Gratuidad universal

Las prestaciones y servicios sanitarios deberán ser gratuitos para todo el mundo. El vicepresidente económico, con habilidad, ha puesto sobre la mesa una cuestión: parece injusto que un parado sin ingresos tenga que afrontar el 40 % del precio de las medicinas y sin embargo un pensionista con rentas elevadas, no. Nada que objetar. Pero la equidad no tiene por qué restablecerse haciendo pagar al jubilado, sino haciendo que no pague ninguno de los dos.

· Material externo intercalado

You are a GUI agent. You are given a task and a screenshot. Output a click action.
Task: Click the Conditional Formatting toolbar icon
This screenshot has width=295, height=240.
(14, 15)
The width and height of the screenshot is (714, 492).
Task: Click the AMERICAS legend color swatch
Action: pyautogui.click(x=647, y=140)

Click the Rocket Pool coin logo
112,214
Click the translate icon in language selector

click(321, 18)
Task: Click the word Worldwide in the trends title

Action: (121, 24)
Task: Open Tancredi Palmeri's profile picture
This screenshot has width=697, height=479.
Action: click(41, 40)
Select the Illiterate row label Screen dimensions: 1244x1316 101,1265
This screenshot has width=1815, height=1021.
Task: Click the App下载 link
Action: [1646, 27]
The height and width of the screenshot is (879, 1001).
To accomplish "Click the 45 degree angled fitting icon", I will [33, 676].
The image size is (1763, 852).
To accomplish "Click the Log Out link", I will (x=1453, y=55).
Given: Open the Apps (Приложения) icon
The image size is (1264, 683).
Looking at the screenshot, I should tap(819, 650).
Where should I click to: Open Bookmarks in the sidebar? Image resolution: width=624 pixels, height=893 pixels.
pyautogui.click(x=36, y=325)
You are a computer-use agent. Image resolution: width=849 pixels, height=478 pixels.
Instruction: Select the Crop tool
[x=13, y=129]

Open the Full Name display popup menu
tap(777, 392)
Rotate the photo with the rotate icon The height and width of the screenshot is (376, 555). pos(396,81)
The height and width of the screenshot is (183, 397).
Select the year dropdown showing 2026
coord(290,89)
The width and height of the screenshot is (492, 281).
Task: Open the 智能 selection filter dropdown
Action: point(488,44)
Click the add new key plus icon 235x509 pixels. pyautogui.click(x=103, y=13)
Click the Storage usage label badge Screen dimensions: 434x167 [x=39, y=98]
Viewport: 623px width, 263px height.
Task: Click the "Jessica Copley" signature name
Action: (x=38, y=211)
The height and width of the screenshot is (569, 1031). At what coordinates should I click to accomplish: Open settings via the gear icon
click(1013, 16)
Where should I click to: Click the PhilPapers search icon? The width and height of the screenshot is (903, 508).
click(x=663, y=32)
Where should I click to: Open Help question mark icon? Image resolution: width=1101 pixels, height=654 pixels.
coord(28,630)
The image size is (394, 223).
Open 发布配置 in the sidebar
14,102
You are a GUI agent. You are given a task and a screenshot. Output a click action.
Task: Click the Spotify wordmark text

En materia de prestaciones sociales, soy partidario de la universalidad. La capacidad económica debe ser un elemento fundamental a tener en cuenta a la hora de establecer la estructura fiscal, de ahí la ventaja de los impuestos directos sobre los indirectos; pero apreciarla cuando se trata de prestaciones o servicios sociales complica excesivamente las cosas. Por lo pronto, se produce lo que se denomina error de salto, que cualquier fiscalista conoce muy bien y evita o debería evitar en el diseño de todo impuesto, pero que resulta imposible de eludir cuando lo que se considera es una prestación social. Fijada una cantidad a partir de la cual el servicio deja de ser gratuito, puede haber un colectivo importante que por poseer rentas ligeramente superiores al límite quede excluido de la prestación y que hubiera salido mejor parado de haber ganado algo menos. Por otra parte, controlar en cada prestación o servicio la capacidad económica de los usuarios es una misión imposible, que desemboca casi siempre en una referencia al IRPF, recargando el control de este impuesto de forma inapropiada e incrementando los estímulos para el fraude.

Los defensores del copago sanitario argumentan que pretenden evitar el consumo abusivo. A menudo se presenta una imagen de la sociedad distorsionada, ávida de consumir productos y servicios sanitarios. Parece que todo el mundo está deseoso de ingerir medicamentos, de que le operen de apendicitis o de que le hagan una radiografía. No dudo que pueda haber hipocondríacos con una inclinación desmesurada a las consultas médicas, pero, como ocurre con todas las excepciones, hablamos de un número reducido a los que, por otra parte, en la mayoría de los casos el copago no desanimará en sus pretensiones. No obstante, tal vez sí excluya a aquellos pacientes que, necesitando realmente el servicio o producto, les resulte prohibitivo o muy gravoso dada su capacidad económica. Se olvida, además, que no es el enfermo el que determina en la mayoría de las ocasiones la demanda, sino el facultativo, por lo que en este sector el precio apenas juega como elemento racionalizador.

La verdadera finalidad del copago, que se intuye pero que no se explicita claramente, es la de conseguir los fondos que no se obtienen o no se quieren obtener mediante impuestos. No hay recursos suficientes, se afirma. No se comprende por qué faltan precisamente para la sanidad y no para otras aplicaciones. El gasto sanitario en nuestro país no es elevado en absoluto; en porcentaje del PIB es inferior a la media europea, y en EEUU se gasta por habitante cuatro veces lo que en España, a pesar de la deficiente cobertura que padece una buena parte de su población. Según estimaciones realizadas por el propio Ministerio de Hacienda, el coste de las dos reformas del IRPF realizadas por el Gobierno del PP se eleva a 1,3 billones de pesetas anuales. Será por recursos... Caras les van a salir a la mayoría de los contribuyentes las rebajas fiscales si su contrapartida va a ser pagar parte del coste de los servicios y prestaciones sanitarios.

La sanidad ha pertenecido desde siempre a la Seguridad Social. Los jubilados actuales han cotizado durante toda su vida para, entre otras prestaciones, disponer de una sanidad gratuita. Ahora, cuando más necesitan de los servicios médicos, se les dice que deben abonar parte de sus costes. Una estafa.